Stated exercise: Extract the rows from the beginning of the data through the line containing "tap(1356, 25)", inclusive, and reproduce them verbatim.

Target pointing data:

(begin)

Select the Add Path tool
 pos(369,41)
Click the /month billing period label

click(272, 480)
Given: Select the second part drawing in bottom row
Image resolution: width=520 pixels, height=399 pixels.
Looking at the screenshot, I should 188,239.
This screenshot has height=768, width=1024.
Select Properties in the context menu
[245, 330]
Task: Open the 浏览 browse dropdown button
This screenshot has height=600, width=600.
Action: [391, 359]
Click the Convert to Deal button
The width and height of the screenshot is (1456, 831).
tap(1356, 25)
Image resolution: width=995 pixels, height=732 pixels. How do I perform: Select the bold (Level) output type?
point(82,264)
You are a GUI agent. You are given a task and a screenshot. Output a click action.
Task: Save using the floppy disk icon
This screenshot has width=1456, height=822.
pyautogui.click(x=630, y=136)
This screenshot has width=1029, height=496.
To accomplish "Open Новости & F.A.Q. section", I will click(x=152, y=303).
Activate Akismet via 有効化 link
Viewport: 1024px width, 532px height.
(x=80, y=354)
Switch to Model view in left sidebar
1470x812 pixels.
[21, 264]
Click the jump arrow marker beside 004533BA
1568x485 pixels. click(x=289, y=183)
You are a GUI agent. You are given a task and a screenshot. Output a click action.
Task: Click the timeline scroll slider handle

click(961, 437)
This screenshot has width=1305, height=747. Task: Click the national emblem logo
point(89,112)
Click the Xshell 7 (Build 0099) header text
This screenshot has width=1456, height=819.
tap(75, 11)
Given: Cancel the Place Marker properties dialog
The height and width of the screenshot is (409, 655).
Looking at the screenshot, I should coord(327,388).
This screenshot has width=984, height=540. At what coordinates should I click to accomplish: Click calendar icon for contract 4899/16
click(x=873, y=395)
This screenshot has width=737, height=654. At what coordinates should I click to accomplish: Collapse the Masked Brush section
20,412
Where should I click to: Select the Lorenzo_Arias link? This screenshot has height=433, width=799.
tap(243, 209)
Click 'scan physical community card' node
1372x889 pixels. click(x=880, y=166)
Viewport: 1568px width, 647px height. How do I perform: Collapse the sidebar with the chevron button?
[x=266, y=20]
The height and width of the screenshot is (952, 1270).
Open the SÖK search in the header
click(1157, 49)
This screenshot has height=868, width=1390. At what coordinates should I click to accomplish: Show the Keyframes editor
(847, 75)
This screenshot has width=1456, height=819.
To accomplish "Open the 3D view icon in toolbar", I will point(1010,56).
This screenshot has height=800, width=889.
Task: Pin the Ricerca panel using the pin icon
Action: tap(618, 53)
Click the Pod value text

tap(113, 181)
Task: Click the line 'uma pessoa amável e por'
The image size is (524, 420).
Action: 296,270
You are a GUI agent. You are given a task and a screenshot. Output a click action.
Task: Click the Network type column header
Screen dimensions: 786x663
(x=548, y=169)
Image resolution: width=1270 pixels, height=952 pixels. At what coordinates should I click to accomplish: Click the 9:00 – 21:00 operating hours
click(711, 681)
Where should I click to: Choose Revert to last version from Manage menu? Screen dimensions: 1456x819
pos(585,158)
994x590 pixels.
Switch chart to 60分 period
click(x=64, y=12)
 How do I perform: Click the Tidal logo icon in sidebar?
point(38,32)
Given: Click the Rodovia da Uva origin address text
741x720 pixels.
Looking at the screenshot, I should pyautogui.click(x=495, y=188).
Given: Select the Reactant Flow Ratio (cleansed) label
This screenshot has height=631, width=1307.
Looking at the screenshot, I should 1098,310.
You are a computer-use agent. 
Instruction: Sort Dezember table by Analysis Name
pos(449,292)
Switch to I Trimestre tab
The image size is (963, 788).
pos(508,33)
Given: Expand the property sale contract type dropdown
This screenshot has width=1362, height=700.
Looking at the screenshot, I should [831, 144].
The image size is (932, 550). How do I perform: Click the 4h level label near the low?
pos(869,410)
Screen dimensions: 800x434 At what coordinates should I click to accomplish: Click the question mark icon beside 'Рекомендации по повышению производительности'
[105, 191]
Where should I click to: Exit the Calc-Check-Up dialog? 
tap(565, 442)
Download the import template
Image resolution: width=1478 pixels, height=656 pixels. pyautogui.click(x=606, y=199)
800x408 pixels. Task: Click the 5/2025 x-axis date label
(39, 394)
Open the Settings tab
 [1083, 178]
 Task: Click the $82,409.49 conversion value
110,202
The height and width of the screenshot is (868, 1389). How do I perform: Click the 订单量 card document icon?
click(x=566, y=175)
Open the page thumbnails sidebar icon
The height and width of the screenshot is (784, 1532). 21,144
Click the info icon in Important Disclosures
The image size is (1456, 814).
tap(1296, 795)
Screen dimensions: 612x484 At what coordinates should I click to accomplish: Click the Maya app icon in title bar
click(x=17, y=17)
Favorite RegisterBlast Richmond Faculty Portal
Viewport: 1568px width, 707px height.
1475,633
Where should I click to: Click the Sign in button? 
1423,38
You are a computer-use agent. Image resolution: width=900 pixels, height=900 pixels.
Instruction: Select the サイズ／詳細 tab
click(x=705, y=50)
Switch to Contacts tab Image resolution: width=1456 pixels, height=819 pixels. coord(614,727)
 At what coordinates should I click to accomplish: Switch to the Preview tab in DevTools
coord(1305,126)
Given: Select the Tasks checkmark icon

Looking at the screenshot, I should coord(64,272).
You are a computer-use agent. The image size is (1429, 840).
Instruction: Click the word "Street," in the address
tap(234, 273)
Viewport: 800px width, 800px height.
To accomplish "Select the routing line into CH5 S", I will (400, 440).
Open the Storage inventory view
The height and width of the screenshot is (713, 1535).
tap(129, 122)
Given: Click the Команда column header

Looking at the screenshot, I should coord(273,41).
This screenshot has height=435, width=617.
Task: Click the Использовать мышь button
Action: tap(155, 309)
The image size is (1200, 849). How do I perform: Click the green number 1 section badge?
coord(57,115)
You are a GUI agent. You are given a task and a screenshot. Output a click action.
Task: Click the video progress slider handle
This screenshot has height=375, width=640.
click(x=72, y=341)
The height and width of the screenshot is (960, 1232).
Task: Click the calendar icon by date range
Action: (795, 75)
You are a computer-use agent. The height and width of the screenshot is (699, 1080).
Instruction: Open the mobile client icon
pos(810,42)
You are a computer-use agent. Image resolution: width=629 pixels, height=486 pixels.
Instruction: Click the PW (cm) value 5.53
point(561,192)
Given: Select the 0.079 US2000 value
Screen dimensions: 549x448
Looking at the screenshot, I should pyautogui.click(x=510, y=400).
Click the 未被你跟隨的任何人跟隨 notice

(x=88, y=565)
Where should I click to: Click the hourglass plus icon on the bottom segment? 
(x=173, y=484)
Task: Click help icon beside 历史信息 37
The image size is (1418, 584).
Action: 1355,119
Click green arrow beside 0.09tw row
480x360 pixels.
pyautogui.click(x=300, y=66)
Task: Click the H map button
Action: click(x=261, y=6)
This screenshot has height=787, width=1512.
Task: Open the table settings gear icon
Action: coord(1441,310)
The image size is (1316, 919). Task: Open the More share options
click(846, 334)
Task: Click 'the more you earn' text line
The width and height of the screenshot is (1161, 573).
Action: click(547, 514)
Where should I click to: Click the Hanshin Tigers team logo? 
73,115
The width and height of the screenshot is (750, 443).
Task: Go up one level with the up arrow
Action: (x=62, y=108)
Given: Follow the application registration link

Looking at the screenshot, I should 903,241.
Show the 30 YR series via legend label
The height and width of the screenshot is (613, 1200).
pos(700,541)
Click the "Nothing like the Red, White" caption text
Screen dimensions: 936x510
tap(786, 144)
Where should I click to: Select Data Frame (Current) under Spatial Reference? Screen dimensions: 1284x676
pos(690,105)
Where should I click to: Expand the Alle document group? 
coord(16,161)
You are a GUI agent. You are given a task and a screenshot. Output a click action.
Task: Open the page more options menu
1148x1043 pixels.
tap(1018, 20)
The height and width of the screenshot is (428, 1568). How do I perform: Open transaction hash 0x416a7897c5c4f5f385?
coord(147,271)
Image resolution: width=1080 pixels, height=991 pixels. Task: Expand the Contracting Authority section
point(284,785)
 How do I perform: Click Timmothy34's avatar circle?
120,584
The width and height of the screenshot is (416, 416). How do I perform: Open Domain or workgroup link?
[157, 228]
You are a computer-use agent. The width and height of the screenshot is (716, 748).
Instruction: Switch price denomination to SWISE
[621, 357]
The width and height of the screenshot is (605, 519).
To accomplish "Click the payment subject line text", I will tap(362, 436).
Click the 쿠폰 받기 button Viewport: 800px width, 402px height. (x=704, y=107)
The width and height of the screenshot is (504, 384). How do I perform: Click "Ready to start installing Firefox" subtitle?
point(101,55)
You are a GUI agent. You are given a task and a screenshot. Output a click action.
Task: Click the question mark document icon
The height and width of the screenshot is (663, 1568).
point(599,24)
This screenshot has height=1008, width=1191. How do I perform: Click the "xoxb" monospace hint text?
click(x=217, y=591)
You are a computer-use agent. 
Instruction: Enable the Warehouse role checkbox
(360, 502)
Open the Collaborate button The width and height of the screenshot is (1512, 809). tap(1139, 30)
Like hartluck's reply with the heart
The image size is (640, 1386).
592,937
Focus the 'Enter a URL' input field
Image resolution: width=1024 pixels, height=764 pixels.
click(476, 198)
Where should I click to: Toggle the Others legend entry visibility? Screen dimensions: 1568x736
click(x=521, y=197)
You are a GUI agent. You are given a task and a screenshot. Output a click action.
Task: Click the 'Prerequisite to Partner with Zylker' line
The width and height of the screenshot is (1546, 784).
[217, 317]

(end)

Final result:
Select the Add Path tool
 pos(369,41)
Click the /month billing period label

click(272, 480)
Given: Select the second part drawing in bottom row
Image resolution: width=520 pixels, height=399 pixels.
Looking at the screenshot, I should 188,239.
This screenshot has height=768, width=1024.
Select Properties in the context menu
[245, 330]
Task: Open the 浏览 browse dropdown button
This screenshot has height=600, width=600.
Action: [391, 359]
Click the Convert to Deal button
The width and height of the screenshot is (1456, 831).
tap(1356, 25)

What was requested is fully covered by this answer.